Old-Age, Survivors, and Disability Insurance (OASDI) is the formal name for the Social Security component of the Federal Insurance Contributions Act (FICA) tax. This mandatory federal payroll tax funds the Social Security programs, which provide benefits to retirees, the disabled, and dependents of deceased workers. The tax is applied to earned income up to a specific annual limit.
The OASDI tax rate for individuals in W-2 employment is a combined 12.4% of eligible wages. This total rate is split equally between the employee and the employer, representing a shared responsibility for funding the Social Security system. The employee’s portion is 6.2%, and the employer pays a matching 6.2%.
Employers must withhold the 6.2% employee portion directly from each paycheck. The employer then matches that amount and remits the full 12.4% to the Internal Revenue Service (IRS), typically alongside other payroll taxes. This mandatory withholding and matching process replenishes the OASDI trust funds.
The amount of income subject to the OASDI tax is capped annually by the Social Security Administration’s Wage Base Limit. For 2025, this limit is $176,100 of gross earnings. Once an employee’s cumulative wages exceed this threshold, any additional income earned is no longer subject to the 6.2% OASDI tax.
The limit caps both the tax liability for high earners and the maximum earnings used to calculate future Social Security benefits. An employee earning $200,000 will pay the same maximum OASDI tax as an employee earning $176,100. The maximum tax paid by the employee and the employer in 2025 is $10,918.20, which is 6.2% of the $176,100 wage base limit.
Self-employed individuals pay OASDI taxes under the Self-Employment Contributions Act (SECA). Since they are considered both the employee and the employer, they are responsible for the full combined rate of 12.4% on their net earnings from self-employment. This 12.4% rate applies up to the $176,100 wage base limit for 2025. The calculation uses the net profit from the business, not the gross revenue.
Self-employed individuals can claim a deduction for half of the total self-employment tax paid when calculating their Adjusted Gross Income (AGI). This deduction, specified under U.S. Code Section 164, is intended to mimic the employer’s share of the FICA tax.
For employees, the OASDI tax application is managed by the employer and reported on Form W-2. Box 3 of the W-2 shows the total wages subject to the Social Security tax, and Box 4 shows the amount withheld. Employees use this information to file their annual Form 1040.

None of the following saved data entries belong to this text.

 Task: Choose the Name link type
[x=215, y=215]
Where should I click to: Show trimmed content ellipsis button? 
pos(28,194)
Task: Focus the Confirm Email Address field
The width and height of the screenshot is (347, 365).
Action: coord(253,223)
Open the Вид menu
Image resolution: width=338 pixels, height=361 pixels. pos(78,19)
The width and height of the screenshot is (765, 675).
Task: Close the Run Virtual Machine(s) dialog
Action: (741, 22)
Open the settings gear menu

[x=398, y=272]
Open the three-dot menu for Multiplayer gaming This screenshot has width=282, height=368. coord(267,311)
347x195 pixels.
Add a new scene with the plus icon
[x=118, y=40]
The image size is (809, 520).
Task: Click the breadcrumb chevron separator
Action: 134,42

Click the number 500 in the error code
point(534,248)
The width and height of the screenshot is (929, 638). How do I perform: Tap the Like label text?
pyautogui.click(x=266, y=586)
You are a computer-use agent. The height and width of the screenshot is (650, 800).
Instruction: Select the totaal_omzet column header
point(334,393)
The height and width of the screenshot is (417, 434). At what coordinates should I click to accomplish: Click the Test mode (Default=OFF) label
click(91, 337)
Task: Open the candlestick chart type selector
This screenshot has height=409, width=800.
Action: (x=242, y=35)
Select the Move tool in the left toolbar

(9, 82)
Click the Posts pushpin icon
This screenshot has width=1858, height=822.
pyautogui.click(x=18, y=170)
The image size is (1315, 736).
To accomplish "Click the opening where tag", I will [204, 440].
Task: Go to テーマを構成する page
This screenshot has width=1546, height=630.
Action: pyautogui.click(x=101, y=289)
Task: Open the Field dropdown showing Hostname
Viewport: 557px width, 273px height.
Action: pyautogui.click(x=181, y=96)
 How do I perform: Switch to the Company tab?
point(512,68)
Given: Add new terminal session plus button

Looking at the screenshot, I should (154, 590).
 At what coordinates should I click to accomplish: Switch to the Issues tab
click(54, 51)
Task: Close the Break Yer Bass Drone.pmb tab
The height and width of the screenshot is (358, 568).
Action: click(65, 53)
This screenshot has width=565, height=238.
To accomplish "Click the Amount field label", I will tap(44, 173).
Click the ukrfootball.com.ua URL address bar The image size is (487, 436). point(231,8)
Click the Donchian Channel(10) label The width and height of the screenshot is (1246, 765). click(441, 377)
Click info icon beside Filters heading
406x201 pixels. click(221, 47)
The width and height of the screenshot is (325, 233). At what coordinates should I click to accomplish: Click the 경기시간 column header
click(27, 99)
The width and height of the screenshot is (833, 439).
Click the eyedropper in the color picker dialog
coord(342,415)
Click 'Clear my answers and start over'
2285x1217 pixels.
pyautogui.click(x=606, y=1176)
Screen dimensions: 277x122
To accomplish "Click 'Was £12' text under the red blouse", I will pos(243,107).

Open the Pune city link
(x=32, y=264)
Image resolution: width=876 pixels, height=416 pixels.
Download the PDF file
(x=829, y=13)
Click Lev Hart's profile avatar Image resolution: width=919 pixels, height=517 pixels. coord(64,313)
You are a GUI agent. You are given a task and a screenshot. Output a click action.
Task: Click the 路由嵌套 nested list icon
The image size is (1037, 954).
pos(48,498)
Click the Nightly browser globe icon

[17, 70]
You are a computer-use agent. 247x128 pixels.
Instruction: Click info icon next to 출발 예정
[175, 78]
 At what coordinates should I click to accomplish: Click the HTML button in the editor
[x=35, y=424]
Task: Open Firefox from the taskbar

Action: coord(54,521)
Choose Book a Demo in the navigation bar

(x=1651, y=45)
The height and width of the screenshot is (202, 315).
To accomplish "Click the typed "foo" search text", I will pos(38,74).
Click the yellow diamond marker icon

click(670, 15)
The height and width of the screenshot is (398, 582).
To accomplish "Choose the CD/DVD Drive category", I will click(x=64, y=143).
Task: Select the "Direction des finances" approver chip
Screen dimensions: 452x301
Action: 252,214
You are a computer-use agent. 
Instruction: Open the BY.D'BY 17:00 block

The self-employed use a more complex method to calculate and report their OASDI liability. They determine their net earnings on Schedule C. The self-employment tax is calculated on Schedule SE, which includes the OASDI and Medicare tax components. The total self-employment tax is reported on Form 1040, and the deduction for the employer-equivalent portion is claimed as an adjustment to income on Schedule 1 of Form 1040.